On Sunday 5 April, 2026 we open a new exhibition with works by Mark Lammert (Berlin), Sofia Simaki (Athens) and Judith Zillich (Vienna). You are welcome to join us at 5 pm on Sunday.

In this exhibition, we present the work of three painters with an interest in physicality, evoked through the human figure, objects, shapes of color, and paint as such.
Berlin-based artist Mark Lammert has a special relationship to Greece. In 2009, he created the stage and costume designs for Aeschylus’s The Persians, directed by Dimiter Gotscheff at the ancient theater of Epidaurus. While working on the project, he made a series of works with oil paint on paper loosely related to the actors and the clothes they wore. A selection of these works from the Epidaurus series (2009) is presented in this exhibition. The figures themselves are not depicted, yet their physical movements are evoked through small, organic color patches. In Lammert’s painterly work, often only part of the human figure appears, a floating shape that moves through space and escapes singular identification. The artist was born in Berlin where he still lives and works. As a professor he teaches painting at the University of the Arts. His work has been exhibited in Germany and abroad among others at the Centro de Arte Moderna Gulbenkian in Lisbon (Fragments d’Espace, 2005) and at The Hamburger Bahnhof in Berlin (Balance, 2022).

The exhibited watercolors by Sofia Simaki started with the idea of windows as a source of light, as seen from the inside perspective. What is defined by paint is the space around the window, a figure in a room waiting or resting or suffering a stressful moment. In a number of works, the actual window is not painted at all, but appears simply as a rectangle of white, untouched paper, the lightest part of the work. The artist uses the specific qualities of the water-based medium to set the atmosphere, creating work about light in relation to psychological states. Paradoxically, it seems that the less she is present as the director of the scene, holding back on details, the more expressive or suggestive power the scene gains. Simaki lives and works in Athens. She works in painting, film, and other media. As a teacher at the University of the Aegean, she is a regular visitor to Syros. Her work was shown in multiple exhibitions, among others at the Chrysantopolous Mansion, Pyrgos, Evia (The Inner Side of the Wind, 2024) and in Athens at TAF, the Art Foundation (A Field Guide to Getting Lost, 2018).

In each work from the Chairs/Bodies series(2023–26), Judith Zillich presents the image of a single chair, executed with oil paint on paper. After the motif was painted, its contour continued to expand, the oil absorbed by the paper and creating an aura around the painted form. Through the years, Zillich has painted domestic objects in complex interior settings, where a table, chairs, or an air mattress balance around a human figure. For the artist, the presence of a living model and the objects in her studio are closely connected, not really treated in a different manner. Both have skin or surface, and they might share a color. In the design of a chair, the body of the sitter is already anticipated. The angle from which the artist has looked and the formal elements she has chosen or left out define how familiar or strange the chair looks and what associations it produces. Born in Graz, Zillich studied philosophy and painting, and lives and works in Vienna. She has a teaching assignment in drawing at the New Design University in St. Pölten. Currently works of the artist can also be seen in exhibitions in Kultum in Graz (Gott hat kein Museum; Aspects of Religion in Contemporary Art, 2026) and in Kunsthaus Gmünd in Kärnten (Girl. Woman. Other; Iconic Portraits of Women from Matisse bis Alex Katz, 2026).

********************

> Written task A
In the exhibition announcement, why does an aura surround the chair in each work from Judith Zillich's Chairs/Bodies series? Answer in one to three sentences.
> Written task B
Write out the stretch of the exhibition announcement from "In this exhibition, we" through "paint as such.", word for word.

********************

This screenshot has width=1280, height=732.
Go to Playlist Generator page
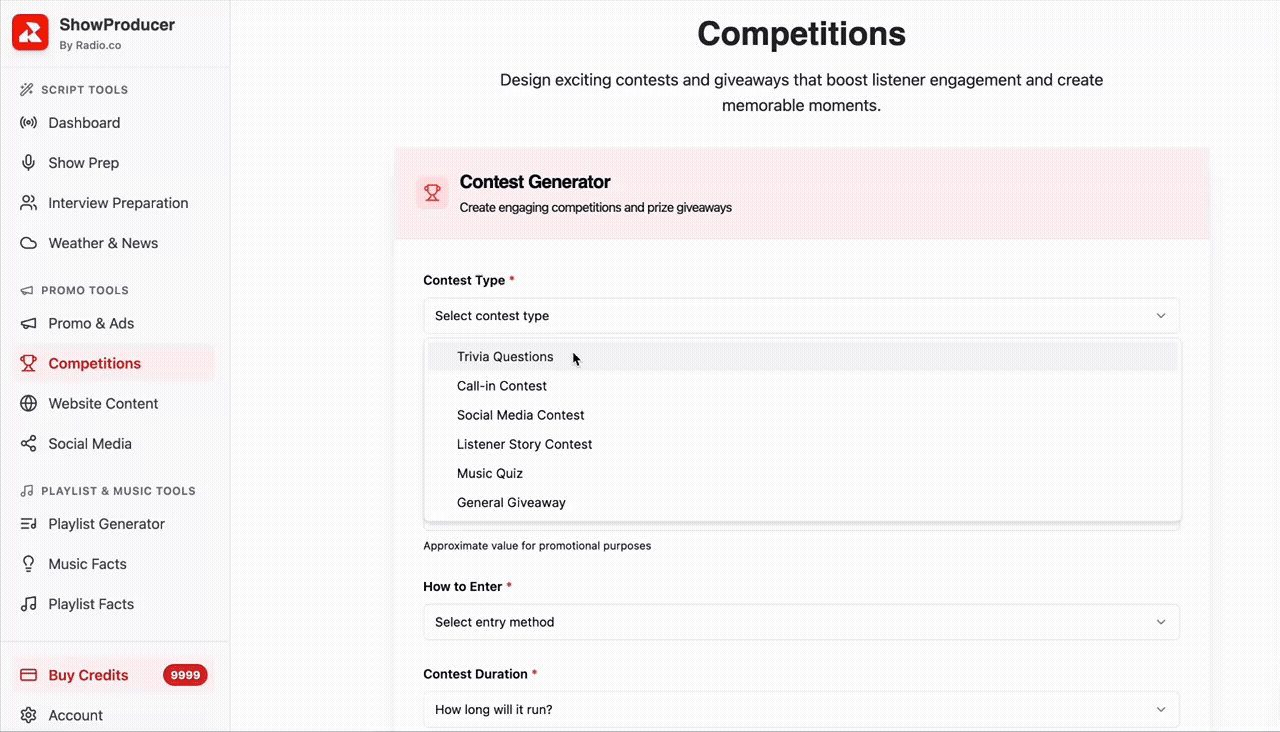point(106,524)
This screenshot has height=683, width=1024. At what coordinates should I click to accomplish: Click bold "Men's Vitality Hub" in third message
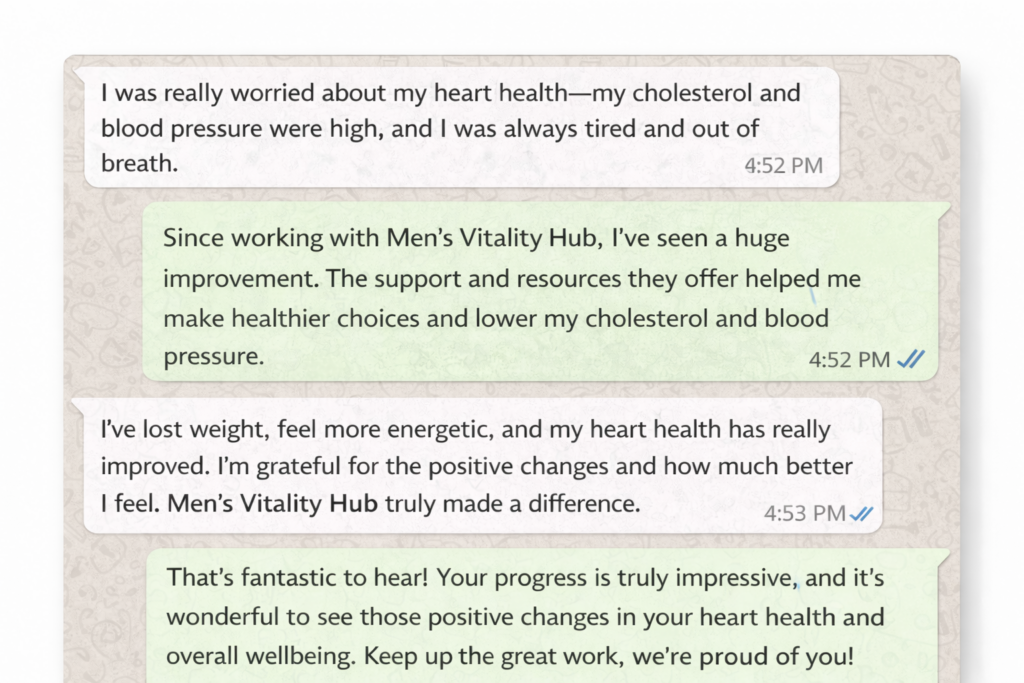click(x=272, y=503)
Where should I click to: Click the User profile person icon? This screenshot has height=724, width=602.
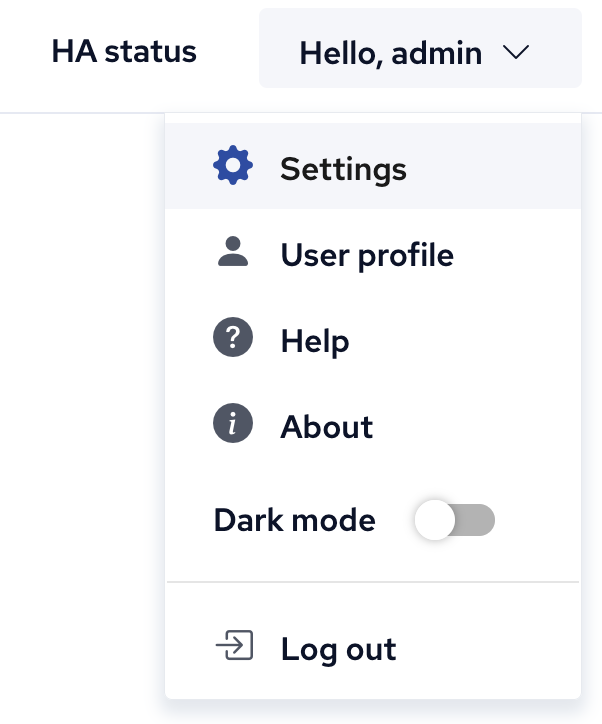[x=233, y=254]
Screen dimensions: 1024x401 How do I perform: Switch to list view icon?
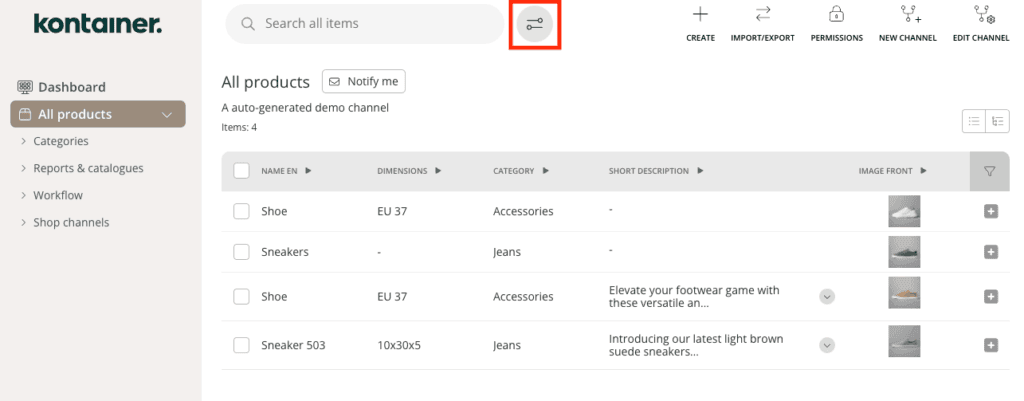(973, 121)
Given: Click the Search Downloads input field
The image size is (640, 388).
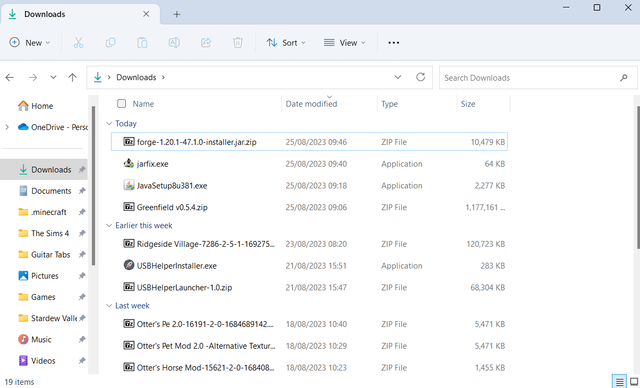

********************

> Written response A
After the chair was painted, the paper absorbed the oil, so the chair's outline kept spreading. This created an aura around the painted form.

> Written response B
In this exhibition, we present the work of three painters with an interest in physicality, evoked through the human figure, objects, shapes of color, and paint as such.